WHAT YOU WILL DO | Please repeat exactly the lines below from the one containing "Screen dimensions: 827x454" down to the one containing "Given: Switch to", both included, and nothing else.

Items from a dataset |
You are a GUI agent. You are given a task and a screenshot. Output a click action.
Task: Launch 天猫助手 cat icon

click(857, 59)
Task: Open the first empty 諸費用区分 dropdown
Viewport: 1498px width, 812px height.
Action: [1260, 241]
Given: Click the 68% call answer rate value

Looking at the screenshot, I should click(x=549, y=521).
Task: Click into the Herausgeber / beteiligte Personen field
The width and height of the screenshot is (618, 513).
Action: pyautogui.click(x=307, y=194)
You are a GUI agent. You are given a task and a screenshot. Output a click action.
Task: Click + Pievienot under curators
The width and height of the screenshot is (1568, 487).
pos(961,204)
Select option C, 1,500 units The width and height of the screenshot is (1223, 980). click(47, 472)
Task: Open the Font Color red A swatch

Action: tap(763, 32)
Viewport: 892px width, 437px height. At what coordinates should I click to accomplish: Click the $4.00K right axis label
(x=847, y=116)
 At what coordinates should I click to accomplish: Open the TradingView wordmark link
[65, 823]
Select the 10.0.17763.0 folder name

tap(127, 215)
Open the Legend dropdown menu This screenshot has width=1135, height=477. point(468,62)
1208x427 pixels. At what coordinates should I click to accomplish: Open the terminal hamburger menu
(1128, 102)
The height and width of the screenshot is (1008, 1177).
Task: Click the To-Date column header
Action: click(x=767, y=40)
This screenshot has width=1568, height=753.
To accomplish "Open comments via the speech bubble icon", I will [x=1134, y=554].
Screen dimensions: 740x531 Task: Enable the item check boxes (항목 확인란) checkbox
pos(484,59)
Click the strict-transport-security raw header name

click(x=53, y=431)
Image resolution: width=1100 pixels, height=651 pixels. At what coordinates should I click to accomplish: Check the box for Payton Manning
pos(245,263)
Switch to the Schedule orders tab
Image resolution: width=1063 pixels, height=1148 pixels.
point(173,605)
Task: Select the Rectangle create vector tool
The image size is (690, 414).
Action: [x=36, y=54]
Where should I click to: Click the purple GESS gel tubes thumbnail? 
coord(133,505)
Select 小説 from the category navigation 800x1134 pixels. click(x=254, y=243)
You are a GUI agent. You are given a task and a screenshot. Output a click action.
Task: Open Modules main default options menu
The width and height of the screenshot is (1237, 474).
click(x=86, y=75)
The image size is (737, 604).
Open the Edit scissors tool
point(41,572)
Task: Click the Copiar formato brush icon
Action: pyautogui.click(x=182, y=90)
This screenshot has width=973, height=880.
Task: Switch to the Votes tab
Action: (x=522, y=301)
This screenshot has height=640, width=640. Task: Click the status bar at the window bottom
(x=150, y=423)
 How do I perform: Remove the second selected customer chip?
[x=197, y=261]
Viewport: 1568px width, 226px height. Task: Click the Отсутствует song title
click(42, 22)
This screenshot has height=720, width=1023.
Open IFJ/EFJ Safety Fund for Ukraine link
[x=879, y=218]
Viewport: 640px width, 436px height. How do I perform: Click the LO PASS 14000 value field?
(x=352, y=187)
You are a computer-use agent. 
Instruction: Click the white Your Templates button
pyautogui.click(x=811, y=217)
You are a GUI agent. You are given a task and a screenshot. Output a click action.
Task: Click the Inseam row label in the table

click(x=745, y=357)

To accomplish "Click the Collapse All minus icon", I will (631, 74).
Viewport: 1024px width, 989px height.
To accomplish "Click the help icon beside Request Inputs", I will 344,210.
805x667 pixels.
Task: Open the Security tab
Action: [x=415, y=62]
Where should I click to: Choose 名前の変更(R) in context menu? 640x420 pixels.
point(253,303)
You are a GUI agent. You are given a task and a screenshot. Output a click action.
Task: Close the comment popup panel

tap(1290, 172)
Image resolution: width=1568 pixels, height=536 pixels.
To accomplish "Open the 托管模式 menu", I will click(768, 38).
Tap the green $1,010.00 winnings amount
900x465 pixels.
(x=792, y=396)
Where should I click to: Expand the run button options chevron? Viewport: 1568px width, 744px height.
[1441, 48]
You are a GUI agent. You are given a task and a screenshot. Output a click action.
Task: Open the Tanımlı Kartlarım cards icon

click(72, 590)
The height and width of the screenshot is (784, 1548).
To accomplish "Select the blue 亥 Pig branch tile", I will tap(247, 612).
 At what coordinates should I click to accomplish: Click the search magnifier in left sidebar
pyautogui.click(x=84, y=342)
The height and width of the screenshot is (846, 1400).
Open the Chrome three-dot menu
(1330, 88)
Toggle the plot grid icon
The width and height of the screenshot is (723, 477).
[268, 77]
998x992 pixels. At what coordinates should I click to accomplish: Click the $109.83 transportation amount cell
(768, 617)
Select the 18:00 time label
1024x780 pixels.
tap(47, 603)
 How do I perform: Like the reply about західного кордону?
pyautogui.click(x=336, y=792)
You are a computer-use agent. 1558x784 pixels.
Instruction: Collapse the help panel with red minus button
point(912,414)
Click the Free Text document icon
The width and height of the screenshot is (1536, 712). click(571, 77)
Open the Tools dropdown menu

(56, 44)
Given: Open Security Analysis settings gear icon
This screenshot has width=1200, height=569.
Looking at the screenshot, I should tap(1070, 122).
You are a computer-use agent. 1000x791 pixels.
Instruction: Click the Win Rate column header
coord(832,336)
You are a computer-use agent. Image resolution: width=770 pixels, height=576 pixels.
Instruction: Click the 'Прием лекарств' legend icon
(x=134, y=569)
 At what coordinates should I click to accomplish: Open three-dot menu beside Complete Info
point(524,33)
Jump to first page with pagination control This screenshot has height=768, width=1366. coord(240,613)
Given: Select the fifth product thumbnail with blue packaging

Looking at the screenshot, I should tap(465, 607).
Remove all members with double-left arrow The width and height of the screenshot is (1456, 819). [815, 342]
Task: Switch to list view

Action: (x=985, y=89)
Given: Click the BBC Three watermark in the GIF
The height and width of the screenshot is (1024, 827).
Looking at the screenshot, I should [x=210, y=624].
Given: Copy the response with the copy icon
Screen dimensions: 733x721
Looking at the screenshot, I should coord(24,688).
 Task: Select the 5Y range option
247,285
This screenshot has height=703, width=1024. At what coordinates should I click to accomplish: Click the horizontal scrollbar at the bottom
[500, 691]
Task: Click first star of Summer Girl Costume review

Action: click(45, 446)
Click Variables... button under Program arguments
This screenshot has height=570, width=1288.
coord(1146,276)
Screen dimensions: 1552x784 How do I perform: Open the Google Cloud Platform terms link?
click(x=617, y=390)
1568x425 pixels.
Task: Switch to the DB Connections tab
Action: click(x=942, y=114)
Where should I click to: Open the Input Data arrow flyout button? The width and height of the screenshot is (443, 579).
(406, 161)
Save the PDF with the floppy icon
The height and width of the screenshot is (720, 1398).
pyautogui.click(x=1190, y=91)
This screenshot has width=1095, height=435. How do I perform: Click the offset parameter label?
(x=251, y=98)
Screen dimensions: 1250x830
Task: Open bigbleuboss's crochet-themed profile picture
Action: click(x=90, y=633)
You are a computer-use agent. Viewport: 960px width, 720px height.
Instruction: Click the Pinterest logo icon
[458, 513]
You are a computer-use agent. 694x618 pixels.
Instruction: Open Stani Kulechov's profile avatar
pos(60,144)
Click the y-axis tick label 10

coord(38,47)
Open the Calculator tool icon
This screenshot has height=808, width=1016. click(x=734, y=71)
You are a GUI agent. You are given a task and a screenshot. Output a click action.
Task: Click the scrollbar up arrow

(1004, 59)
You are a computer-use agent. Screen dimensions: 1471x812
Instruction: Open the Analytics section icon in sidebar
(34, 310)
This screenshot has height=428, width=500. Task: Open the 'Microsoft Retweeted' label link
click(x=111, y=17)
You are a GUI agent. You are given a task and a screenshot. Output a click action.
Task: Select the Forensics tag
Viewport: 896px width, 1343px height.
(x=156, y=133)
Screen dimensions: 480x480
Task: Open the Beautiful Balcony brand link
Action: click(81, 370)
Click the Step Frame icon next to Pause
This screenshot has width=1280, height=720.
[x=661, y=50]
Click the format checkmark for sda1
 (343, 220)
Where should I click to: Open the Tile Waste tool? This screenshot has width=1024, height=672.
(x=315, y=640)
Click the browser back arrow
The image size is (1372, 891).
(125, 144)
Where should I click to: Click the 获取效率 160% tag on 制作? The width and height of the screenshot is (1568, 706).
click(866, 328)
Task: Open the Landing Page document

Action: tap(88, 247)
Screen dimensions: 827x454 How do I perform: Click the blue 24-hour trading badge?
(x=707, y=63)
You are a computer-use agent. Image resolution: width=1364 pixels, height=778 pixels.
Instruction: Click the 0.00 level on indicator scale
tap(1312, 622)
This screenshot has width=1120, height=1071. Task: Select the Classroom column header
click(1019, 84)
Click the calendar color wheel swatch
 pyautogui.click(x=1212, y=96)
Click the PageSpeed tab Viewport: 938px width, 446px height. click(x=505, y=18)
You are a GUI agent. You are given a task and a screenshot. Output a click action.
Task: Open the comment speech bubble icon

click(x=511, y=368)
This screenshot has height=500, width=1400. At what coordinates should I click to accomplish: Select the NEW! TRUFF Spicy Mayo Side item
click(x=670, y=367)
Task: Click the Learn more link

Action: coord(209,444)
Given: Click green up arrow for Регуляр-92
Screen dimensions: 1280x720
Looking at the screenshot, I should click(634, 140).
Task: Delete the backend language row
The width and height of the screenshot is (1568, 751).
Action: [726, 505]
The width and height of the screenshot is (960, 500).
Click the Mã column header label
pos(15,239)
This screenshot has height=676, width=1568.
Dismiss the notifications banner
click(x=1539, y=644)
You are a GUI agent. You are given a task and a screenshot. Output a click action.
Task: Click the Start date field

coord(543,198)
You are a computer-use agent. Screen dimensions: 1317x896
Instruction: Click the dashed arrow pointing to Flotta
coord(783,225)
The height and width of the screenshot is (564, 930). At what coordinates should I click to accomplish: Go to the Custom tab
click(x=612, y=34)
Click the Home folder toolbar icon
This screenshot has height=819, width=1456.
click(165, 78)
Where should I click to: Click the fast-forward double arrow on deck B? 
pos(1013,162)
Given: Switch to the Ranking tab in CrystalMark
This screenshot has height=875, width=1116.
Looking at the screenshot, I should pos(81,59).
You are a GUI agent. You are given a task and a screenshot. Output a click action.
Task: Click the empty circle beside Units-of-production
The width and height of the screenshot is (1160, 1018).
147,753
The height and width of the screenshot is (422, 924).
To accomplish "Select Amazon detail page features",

YOUR RESPONSE |
Screen dimensions: 827x454 How do I perform: Click the blue 24-hour trading badge?
(x=707, y=63)
You are a computer-use agent. Image resolution: width=1364 pixels, height=778 pixels.
Instruction: Click the 0.00 level on indicator scale
tap(1312, 622)
This screenshot has width=1120, height=1071. Task: Select the Classroom column header
click(1019, 84)
Click the calendar color wheel swatch
 pyautogui.click(x=1212, y=96)
Click the PageSpeed tab Viewport: 938px width, 446px height. click(x=505, y=18)
You are a GUI agent. You are given a task and a screenshot. Output a click action.
Task: Open the comment speech bubble icon

click(x=511, y=368)
This screenshot has height=500, width=1400. At what coordinates should I click to accomplish: Select the NEW! TRUFF Spicy Mayo Side item
click(x=670, y=367)
Task: Click the Learn more link

Action: coord(209,444)
Given: Click green up arrow for Регуляр-92
Screen dimensions: 1280x720
Looking at the screenshot, I should click(634, 140).
Task: Delete the backend language row
The width and height of the screenshot is (1568, 751).
Action: [726, 505]
The width and height of the screenshot is (960, 500).
Click the Mã column header label
pos(15,239)
This screenshot has height=676, width=1568.
Dismiss the notifications banner
click(x=1539, y=644)
You are a GUI agent. You are given a task and a screenshot. Output a click action.
Task: Click the Start date field

coord(543,198)
You are a computer-use agent. Screen dimensions: 1317x896
Instruction: Click the dashed arrow pointing to Flotta
coord(783,225)
The height and width of the screenshot is (564, 930). At what coordinates should I click to accomplish: Go to the Custom tab
click(x=612, y=34)
Click the Home folder toolbar icon
This screenshot has height=819, width=1456.
click(165, 78)
Where should I click to: Click the fast-forward double arrow on deck B? 
pos(1013,162)
Given: Switch to the Ranking tab in CrystalMark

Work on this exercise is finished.